Stored data
::::

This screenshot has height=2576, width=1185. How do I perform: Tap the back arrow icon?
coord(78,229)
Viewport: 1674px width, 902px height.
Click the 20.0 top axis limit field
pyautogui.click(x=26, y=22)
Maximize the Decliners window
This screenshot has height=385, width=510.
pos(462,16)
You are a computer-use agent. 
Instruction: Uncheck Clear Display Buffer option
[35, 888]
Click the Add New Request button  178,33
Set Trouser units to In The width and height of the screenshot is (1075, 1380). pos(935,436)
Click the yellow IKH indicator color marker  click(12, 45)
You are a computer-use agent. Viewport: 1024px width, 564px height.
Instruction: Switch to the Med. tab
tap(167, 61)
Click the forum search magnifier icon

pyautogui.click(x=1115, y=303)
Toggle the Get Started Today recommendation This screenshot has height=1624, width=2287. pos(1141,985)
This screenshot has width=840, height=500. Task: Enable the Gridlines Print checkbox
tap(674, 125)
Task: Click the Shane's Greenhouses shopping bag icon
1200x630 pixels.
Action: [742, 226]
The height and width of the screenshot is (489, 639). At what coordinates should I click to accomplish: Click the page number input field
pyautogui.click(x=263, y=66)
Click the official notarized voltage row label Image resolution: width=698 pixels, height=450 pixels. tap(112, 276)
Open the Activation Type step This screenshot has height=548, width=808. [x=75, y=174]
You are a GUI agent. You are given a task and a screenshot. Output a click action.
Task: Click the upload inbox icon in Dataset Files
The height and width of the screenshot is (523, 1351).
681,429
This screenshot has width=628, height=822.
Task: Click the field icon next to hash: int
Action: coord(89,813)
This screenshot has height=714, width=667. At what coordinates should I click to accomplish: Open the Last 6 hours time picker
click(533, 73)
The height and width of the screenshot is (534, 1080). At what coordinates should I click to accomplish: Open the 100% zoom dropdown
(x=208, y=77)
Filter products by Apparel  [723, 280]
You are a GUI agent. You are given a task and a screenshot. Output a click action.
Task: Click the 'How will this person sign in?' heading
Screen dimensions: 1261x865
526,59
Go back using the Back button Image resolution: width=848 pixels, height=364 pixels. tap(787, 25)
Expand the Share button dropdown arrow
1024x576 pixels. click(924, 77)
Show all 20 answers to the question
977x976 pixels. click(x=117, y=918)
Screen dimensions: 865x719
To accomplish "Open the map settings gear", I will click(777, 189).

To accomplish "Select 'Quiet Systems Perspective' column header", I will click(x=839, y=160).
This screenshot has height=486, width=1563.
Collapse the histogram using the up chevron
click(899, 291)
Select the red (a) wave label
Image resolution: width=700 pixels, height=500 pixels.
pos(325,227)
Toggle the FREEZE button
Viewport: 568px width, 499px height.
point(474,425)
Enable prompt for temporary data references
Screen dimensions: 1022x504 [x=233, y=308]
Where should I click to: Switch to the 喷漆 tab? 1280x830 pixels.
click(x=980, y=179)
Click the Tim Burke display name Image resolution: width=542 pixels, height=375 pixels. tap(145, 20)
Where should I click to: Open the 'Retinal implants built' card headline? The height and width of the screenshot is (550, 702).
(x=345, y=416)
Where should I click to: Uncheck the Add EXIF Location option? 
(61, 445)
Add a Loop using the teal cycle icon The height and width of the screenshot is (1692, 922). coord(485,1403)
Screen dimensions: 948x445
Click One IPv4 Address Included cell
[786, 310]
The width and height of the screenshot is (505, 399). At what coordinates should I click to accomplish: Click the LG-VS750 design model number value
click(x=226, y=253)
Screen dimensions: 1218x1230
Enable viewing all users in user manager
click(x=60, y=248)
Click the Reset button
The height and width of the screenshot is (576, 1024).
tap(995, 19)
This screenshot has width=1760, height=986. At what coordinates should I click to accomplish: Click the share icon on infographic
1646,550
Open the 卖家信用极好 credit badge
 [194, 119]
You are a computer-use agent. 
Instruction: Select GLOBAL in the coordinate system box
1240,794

::::

Copy all lines of the records that have the string "label" in them.

Click the official notarized voltage row label Image resolution: width=698 pixels, height=450 pixels. tap(112, 276)
Select the red (a) wave label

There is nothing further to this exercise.